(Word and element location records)
————————
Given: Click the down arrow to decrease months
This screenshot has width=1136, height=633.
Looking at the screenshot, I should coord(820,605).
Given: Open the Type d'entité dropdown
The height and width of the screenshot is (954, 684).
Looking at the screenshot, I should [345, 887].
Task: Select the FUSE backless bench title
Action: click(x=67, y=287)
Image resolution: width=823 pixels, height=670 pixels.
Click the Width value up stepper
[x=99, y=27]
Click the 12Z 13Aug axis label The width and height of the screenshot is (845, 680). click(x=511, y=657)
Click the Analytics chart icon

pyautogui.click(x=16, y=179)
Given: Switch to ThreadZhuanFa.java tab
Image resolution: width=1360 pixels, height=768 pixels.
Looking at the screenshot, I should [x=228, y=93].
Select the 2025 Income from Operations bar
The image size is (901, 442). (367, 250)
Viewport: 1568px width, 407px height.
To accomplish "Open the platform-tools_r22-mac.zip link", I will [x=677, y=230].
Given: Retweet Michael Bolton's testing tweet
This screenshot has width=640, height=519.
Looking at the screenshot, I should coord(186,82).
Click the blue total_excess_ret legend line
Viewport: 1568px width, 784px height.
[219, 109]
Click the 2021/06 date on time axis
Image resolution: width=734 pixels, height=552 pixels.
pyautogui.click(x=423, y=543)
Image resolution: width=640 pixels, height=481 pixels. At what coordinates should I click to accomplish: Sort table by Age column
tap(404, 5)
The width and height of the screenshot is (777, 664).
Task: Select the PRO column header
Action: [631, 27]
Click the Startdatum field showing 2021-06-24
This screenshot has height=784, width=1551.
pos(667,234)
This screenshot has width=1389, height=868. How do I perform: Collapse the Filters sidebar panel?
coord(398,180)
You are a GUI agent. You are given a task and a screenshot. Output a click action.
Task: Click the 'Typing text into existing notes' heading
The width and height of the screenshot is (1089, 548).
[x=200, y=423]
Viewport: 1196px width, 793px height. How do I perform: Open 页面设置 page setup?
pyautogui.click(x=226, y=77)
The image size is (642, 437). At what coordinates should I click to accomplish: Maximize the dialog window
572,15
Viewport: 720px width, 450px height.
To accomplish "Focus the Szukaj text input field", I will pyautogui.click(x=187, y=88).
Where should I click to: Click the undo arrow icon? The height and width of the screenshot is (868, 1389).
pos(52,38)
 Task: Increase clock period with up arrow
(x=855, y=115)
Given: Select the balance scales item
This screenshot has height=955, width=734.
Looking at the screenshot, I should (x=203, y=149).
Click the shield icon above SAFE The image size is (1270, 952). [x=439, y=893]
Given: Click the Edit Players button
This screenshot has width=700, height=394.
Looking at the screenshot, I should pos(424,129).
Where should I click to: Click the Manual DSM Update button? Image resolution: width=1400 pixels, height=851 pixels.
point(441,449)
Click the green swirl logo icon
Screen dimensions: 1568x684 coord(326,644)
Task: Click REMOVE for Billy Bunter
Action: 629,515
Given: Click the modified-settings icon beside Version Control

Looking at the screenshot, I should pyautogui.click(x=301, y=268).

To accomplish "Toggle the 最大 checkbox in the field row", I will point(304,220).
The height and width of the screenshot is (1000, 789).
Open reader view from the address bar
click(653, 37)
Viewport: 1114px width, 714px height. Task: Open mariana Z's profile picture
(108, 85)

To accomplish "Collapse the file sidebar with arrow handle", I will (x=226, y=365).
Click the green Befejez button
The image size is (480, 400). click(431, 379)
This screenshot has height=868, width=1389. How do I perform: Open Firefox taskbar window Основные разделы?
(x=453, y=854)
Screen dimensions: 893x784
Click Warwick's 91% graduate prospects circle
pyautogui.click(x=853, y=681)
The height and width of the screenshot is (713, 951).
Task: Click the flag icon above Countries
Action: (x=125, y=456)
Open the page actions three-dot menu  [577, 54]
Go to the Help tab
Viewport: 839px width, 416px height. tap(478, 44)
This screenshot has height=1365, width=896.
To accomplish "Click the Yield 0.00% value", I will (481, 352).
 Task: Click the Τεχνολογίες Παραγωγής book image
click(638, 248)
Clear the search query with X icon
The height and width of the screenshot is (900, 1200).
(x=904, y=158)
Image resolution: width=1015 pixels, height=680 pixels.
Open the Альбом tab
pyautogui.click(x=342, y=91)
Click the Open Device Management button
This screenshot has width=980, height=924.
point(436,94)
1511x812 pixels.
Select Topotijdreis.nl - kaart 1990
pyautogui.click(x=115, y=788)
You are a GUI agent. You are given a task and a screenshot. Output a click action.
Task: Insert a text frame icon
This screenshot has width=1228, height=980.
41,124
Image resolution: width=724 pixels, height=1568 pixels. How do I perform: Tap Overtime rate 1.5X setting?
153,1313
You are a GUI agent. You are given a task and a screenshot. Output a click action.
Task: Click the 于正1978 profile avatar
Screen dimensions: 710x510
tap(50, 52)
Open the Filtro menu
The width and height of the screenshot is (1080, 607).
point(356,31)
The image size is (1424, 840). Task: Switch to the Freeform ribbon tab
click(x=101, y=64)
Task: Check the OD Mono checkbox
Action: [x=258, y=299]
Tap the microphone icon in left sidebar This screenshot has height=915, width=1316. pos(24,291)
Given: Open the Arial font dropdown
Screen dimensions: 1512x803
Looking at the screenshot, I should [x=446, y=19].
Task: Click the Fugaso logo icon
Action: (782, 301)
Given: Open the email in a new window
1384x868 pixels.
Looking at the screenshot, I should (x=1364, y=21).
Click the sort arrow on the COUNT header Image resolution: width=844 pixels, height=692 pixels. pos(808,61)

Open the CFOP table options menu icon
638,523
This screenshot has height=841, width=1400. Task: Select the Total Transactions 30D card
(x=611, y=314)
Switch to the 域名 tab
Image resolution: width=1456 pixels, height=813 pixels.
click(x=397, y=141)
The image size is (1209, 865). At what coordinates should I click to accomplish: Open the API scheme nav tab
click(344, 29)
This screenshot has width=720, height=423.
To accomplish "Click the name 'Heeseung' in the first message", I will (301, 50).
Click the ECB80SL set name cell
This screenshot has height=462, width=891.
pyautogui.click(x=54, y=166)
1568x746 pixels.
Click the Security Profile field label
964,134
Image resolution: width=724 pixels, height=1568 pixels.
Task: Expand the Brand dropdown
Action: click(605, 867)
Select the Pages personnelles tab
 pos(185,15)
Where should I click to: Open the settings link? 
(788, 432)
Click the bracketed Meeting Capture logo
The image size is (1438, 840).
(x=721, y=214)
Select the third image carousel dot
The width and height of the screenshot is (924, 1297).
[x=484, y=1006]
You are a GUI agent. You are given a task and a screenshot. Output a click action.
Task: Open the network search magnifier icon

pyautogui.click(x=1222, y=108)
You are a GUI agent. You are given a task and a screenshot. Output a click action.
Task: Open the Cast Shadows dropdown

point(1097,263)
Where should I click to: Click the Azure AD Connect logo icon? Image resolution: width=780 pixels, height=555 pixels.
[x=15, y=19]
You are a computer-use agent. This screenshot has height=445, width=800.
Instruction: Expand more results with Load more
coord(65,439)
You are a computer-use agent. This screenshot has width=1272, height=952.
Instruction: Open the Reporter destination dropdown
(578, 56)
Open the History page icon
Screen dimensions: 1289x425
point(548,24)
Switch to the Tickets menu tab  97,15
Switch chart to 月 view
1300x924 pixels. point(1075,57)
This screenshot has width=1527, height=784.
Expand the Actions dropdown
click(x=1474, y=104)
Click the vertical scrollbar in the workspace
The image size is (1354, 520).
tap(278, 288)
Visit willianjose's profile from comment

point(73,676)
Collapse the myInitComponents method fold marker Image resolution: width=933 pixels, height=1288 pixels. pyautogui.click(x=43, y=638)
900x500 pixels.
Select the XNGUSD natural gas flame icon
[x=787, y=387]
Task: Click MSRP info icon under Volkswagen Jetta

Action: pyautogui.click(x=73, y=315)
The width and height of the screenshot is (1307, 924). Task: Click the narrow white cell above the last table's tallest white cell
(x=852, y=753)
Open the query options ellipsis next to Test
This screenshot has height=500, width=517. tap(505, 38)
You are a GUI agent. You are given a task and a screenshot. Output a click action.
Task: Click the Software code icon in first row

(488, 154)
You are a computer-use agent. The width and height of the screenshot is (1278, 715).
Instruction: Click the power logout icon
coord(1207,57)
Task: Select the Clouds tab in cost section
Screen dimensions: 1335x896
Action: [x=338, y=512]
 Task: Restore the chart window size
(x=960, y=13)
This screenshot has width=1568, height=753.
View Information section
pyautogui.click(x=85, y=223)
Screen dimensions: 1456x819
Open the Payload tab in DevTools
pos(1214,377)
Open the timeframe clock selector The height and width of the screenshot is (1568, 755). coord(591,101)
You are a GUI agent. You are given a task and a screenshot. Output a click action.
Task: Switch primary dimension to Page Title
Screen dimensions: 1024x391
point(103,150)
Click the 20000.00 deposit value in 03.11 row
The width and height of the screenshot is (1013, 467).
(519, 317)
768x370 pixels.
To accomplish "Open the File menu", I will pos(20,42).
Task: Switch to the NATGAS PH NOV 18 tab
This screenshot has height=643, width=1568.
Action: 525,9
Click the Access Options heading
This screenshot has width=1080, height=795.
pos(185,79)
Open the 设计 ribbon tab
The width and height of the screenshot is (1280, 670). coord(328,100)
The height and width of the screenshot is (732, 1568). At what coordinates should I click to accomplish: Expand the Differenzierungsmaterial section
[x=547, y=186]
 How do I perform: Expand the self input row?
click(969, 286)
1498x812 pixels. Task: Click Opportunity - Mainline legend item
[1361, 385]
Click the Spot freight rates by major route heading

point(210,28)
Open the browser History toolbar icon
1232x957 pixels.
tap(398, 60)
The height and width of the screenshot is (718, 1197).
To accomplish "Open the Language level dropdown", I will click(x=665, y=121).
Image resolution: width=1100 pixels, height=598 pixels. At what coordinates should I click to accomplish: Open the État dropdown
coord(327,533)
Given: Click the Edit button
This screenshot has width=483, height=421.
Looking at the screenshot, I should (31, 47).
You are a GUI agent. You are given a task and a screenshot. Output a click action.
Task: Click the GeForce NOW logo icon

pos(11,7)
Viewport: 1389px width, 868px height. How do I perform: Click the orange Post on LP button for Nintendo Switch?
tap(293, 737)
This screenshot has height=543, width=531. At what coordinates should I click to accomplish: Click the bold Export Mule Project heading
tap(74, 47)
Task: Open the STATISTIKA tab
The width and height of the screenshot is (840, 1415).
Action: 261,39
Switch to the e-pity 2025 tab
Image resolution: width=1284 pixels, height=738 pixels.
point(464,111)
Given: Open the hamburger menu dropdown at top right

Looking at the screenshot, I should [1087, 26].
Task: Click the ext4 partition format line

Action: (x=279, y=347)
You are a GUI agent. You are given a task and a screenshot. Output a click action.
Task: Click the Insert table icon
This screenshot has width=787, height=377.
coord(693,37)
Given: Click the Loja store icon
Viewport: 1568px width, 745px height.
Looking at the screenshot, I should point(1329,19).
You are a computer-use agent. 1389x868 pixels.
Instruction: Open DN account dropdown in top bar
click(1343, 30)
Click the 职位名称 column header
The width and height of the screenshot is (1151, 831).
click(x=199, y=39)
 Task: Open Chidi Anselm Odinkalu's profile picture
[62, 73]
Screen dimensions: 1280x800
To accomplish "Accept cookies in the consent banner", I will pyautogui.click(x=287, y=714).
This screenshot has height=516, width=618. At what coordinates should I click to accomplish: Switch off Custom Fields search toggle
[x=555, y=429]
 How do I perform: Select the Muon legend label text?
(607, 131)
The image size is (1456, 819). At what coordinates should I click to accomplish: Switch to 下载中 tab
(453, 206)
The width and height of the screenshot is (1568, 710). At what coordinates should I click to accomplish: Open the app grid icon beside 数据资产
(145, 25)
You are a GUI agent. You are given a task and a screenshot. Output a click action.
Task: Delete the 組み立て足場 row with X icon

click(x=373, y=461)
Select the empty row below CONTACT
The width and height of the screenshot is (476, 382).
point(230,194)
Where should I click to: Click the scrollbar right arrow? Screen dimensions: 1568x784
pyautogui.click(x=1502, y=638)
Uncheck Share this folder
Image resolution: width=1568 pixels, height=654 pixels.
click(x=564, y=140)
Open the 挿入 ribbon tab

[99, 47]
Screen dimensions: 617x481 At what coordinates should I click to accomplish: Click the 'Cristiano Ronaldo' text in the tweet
————————
WRITTEN EXERCISE: Copy the records from the line with "Task: Open the STATISTIKA tab" through the line with "click(x=373, y=461)", swapping "Insert table icon" for "Add table button" and leaving everything else unchanged.

SOLUTION TO THIS PROBLEM:
Task: Open the STATISTIKA tab
The width and height of the screenshot is (840, 1415).
Action: 261,39
Switch to the e-pity 2025 tab
Image resolution: width=1284 pixels, height=738 pixels.
point(464,111)
Given: Open the hamburger menu dropdown at top right

Looking at the screenshot, I should [1087, 26].
Task: Click the ext4 partition format line

Action: (x=279, y=347)
You are a GUI agent. You are given a task and a screenshot. Output a click action.
Task: Click the Add table button
This screenshot has width=787, height=377.
coord(693,37)
Given: Click the Loja store icon
Viewport: 1568px width, 745px height.
Looking at the screenshot, I should point(1329,19).
You are a computer-use agent. 1389x868 pixels.
Instruction: Open DN account dropdown in top bar
click(1343, 30)
Click the 职位名称 column header
The width and height of the screenshot is (1151, 831).
click(x=199, y=39)
 Task: Open Chidi Anselm Odinkalu's profile picture
[62, 73]
Screen dimensions: 1280x800
To accomplish "Accept cookies in the consent banner", I will pyautogui.click(x=287, y=714).
This screenshot has height=516, width=618. At what coordinates should I click to accomplish: Switch off Custom Fields search toggle
[x=555, y=429]
 How do I perform: Select the Muon legend label text?
(607, 131)
The image size is (1456, 819). At what coordinates should I click to accomplish: Switch to 下载中 tab
(453, 206)
The width and height of the screenshot is (1568, 710). At what coordinates should I click to accomplish: Open the app grid icon beside 数据资产
(145, 25)
You are a GUI agent. You are given a task and a screenshot. Output a click action.
Task: Delete the 組み立て足場 row with X icon

click(x=373, y=461)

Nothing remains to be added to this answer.